Task inputs:

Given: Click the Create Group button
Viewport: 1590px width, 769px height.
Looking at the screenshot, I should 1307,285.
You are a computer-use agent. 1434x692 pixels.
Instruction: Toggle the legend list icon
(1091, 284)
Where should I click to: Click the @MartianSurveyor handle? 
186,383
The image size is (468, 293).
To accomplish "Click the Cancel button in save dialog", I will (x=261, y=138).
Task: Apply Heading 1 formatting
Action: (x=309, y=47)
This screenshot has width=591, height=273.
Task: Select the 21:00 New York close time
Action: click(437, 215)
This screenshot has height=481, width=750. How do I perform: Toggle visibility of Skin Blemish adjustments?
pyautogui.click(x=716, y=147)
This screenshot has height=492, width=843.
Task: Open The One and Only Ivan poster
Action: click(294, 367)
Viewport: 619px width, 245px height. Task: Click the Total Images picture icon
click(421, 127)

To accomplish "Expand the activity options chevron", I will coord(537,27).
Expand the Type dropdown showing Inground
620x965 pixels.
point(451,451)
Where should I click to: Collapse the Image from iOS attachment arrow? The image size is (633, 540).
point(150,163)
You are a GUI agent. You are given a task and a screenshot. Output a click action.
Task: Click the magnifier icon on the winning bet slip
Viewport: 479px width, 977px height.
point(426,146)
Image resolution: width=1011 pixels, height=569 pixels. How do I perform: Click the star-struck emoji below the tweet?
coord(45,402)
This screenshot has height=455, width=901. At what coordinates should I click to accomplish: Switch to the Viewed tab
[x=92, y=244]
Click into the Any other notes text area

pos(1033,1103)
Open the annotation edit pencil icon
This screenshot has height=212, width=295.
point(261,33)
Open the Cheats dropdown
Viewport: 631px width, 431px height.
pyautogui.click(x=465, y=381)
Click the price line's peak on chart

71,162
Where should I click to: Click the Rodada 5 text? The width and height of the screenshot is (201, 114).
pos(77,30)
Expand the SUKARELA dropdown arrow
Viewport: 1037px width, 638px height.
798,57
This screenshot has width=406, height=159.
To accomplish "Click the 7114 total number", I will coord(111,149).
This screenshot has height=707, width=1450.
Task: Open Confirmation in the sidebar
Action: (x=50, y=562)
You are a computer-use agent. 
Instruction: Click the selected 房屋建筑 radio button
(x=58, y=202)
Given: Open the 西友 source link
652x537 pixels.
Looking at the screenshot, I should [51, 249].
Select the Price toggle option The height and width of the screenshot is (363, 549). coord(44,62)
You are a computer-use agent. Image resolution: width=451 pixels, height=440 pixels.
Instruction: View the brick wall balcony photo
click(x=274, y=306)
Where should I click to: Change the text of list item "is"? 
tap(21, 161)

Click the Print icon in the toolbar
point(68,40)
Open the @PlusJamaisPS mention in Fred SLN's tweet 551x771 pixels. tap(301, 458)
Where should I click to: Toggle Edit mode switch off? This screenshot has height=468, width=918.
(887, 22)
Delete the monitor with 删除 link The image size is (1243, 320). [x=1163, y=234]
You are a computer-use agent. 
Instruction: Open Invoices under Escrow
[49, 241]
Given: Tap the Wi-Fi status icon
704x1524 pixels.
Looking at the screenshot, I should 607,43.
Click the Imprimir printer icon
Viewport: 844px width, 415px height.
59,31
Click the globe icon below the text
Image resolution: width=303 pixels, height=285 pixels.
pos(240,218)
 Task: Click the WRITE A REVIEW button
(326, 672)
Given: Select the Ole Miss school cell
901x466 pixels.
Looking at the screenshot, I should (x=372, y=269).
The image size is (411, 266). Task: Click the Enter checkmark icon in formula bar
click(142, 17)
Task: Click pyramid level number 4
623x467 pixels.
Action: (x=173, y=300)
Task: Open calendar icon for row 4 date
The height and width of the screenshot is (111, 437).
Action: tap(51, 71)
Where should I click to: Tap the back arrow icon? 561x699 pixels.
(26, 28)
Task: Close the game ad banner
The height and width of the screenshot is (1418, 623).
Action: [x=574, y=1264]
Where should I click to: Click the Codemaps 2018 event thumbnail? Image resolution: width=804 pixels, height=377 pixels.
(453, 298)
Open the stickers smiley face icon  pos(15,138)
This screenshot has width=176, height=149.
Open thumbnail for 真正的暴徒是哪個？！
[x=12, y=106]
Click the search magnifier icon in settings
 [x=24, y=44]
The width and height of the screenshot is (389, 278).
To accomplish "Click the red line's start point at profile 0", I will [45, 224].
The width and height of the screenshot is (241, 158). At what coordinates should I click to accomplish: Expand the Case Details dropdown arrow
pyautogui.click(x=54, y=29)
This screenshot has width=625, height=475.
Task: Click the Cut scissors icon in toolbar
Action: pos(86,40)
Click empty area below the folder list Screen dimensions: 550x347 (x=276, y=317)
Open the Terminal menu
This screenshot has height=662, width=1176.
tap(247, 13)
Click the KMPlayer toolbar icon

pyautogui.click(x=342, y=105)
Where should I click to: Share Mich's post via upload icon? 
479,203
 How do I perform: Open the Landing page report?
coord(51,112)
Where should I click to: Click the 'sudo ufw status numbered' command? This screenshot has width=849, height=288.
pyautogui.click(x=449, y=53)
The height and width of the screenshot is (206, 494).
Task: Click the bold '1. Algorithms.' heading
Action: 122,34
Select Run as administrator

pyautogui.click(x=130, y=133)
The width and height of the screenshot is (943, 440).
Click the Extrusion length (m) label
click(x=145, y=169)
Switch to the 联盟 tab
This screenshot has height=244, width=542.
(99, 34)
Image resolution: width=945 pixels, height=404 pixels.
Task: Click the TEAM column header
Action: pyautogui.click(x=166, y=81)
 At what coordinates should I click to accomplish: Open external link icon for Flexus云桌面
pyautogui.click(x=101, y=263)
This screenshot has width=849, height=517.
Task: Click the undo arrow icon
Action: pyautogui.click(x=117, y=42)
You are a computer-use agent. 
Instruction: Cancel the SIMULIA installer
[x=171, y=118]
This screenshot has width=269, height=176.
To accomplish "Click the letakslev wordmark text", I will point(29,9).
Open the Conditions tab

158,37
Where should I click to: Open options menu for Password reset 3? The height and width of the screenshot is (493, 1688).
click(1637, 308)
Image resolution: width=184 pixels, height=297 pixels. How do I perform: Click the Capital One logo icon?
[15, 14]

Task directions: The complete listing must be printed again exactly as given.

Task answer:
Given: Click the Create Group button
Viewport: 1590px width, 769px height.
Looking at the screenshot, I should 1307,285.
You are a computer-use agent. 1434x692 pixels.
Instruction: Toggle the legend list icon
(1091, 284)
Where should I click to: Click the @MartianSurveyor handle? 
186,383
The image size is (468, 293).
To accomplish "Click the Cancel button in save dialog", I will (x=261, y=138).
Task: Apply Heading 1 formatting
Action: (x=309, y=47)
This screenshot has width=591, height=273.
Task: Select the 21:00 New York close time
Action: click(437, 215)
This screenshot has height=481, width=750. How do I perform: Toggle visibility of Skin Blemish adjustments?
pyautogui.click(x=716, y=147)
This screenshot has height=492, width=843.
Task: Open The One and Only Ivan poster
Action: click(294, 367)
Viewport: 619px width, 245px height. Task: Click the Total Images picture icon
click(421, 127)

To accomplish "Expand the activity options chevron", I will coord(537,27).
Expand the Type dropdown showing Inground
620x965 pixels.
point(451,451)
Where should I click to: Collapse the Image from iOS attachment arrow? The image size is (633, 540).
point(150,163)
You are a GUI agent. You are given a task and a screenshot. Output a click action.
Task: Click the magnifier icon on the winning bet slip
Viewport: 479px width, 977px height.
point(426,146)
Image resolution: width=1011 pixels, height=569 pixels. How do I perform: Click the star-struck emoji below the tweet?
coord(45,402)
This screenshot has height=455, width=901. At what coordinates should I click to accomplish: Switch to the Viewed tab
[x=92, y=244]
Click into the Any other notes text area

pos(1033,1103)
Open the annotation edit pencil icon
This screenshot has height=212, width=295.
point(261,33)
Open the Cheats dropdown
Viewport: 631px width, 431px height.
pyautogui.click(x=465, y=381)
Click the price line's peak on chart

71,162
Where should I click to: Click the Rodada 5 text? The width and height of the screenshot is (201, 114).
pos(77,30)
Expand the SUKARELA dropdown arrow
Viewport: 1037px width, 638px height.
798,57
This screenshot has width=406, height=159.
To accomplish "Click the 7114 total number", I will coord(111,149).
This screenshot has height=707, width=1450.
Task: Open Confirmation in the sidebar
Action: (x=50, y=562)
You are a computer-use agent. 
Instruction: Click the selected 房屋建筑 radio button
(x=58, y=202)
Given: Open the 西友 source link
652x537 pixels.
Looking at the screenshot, I should [51, 249].
Select the Price toggle option The height and width of the screenshot is (363, 549). coord(44,62)
You are a computer-use agent. Image resolution: width=451 pixels, height=440 pixels.
Instruction: View the brick wall balcony photo
click(x=274, y=306)
Where should I click to: Change the text of list item "is"? 
tap(21, 161)

Click the Print icon in the toolbar
point(68,40)
Open the @PlusJamaisPS mention in Fred SLN's tweet 551x771 pixels. tap(301, 458)
Where should I click to: Toggle Edit mode switch off? This screenshot has height=468, width=918.
(887, 22)
Delete the monitor with 删除 link The image size is (1243, 320). [x=1163, y=234]
You are a computer-use agent. 
Instruction: Open Invoices under Escrow
[49, 241]
Given: Tap the Wi-Fi status icon
704x1524 pixels.
Looking at the screenshot, I should 607,43.
Click the Imprimir printer icon
Viewport: 844px width, 415px height.
59,31
Click the globe icon below the text
Image resolution: width=303 pixels, height=285 pixels.
pos(240,218)
 Task: Click the WRITE A REVIEW button
(326, 672)
Given: Select the Ole Miss school cell
901x466 pixels.
Looking at the screenshot, I should (x=372, y=269).
The image size is (411, 266). Task: Click the Enter checkmark icon in formula bar
click(142, 17)
Task: Click pyramid level number 4
623x467 pixels.
Action: (x=173, y=300)
Task: Open calendar icon for row 4 date
The height and width of the screenshot is (111, 437).
Action: tap(51, 71)
Where should I click to: Tap the back arrow icon? 561x699 pixels.
(26, 28)
Task: Close the game ad banner
The height and width of the screenshot is (1418, 623).
Action: [x=574, y=1264]
Where should I click to: Click the Codemaps 2018 event thumbnail? Image resolution: width=804 pixels, height=377 pixels.
(453, 298)
Open the stickers smiley face icon  pos(15,138)
This screenshot has width=176, height=149.
Open thumbnail for 真正的暴徒是哪個？！
[x=12, y=106]
Click the search magnifier icon in settings
 [x=24, y=44]
The width and height of the screenshot is (389, 278).
To accomplish "Click the red line's start point at profile 0", I will [45, 224].
The width and height of the screenshot is (241, 158). At what coordinates should I click to accomplish: Expand the Case Details dropdown arrow
pyautogui.click(x=54, y=29)
This screenshot has width=625, height=475.
Task: Click the Cut scissors icon in toolbar
Action: pos(86,40)
Click empty area below the folder list Screen dimensions: 550x347 (x=276, y=317)
Open the Terminal menu
This screenshot has height=662, width=1176.
tap(247, 13)
Click the KMPlayer toolbar icon

pyautogui.click(x=342, y=105)
Where should I click to: Share Mich's post via upload icon? 
479,203
 How do I perform: Open the Landing page report?
coord(51,112)
Where should I click to: Click the 'sudo ufw status numbered' command? This screenshot has width=849, height=288.
pyautogui.click(x=449, y=53)
The height and width of the screenshot is (206, 494).
Task: Click the bold '1. Algorithms.' heading
Action: 122,34
Select Run as administrator

pyautogui.click(x=130, y=133)
The width and height of the screenshot is (943, 440).
Click the Extrusion length (m) label
click(x=145, y=169)
Switch to the 联盟 tab
This screenshot has height=244, width=542.
(99, 34)
Image resolution: width=945 pixels, height=404 pixels.
Task: Click the TEAM column header
Action: pyautogui.click(x=166, y=81)
 At what coordinates should I click to accomplish: Open external link icon for Flexus云桌面
pyautogui.click(x=101, y=263)
This screenshot has width=849, height=517.
Task: Click the undo arrow icon
Action: pyautogui.click(x=117, y=42)
You are a computer-use agent. 
Instruction: Cancel the SIMULIA installer
[x=171, y=118]
This screenshot has width=269, height=176.
To accomplish "Click the letakslev wordmark text", I will point(29,9).
Open the Conditions tab

158,37
Where should I click to: Open options menu for Password reset 3? The height and width of the screenshot is (493, 1688).
click(1637, 308)
Image resolution: width=184 pixels, height=297 pixels. How do I perform: Click the Capital One logo icon?
[15, 14]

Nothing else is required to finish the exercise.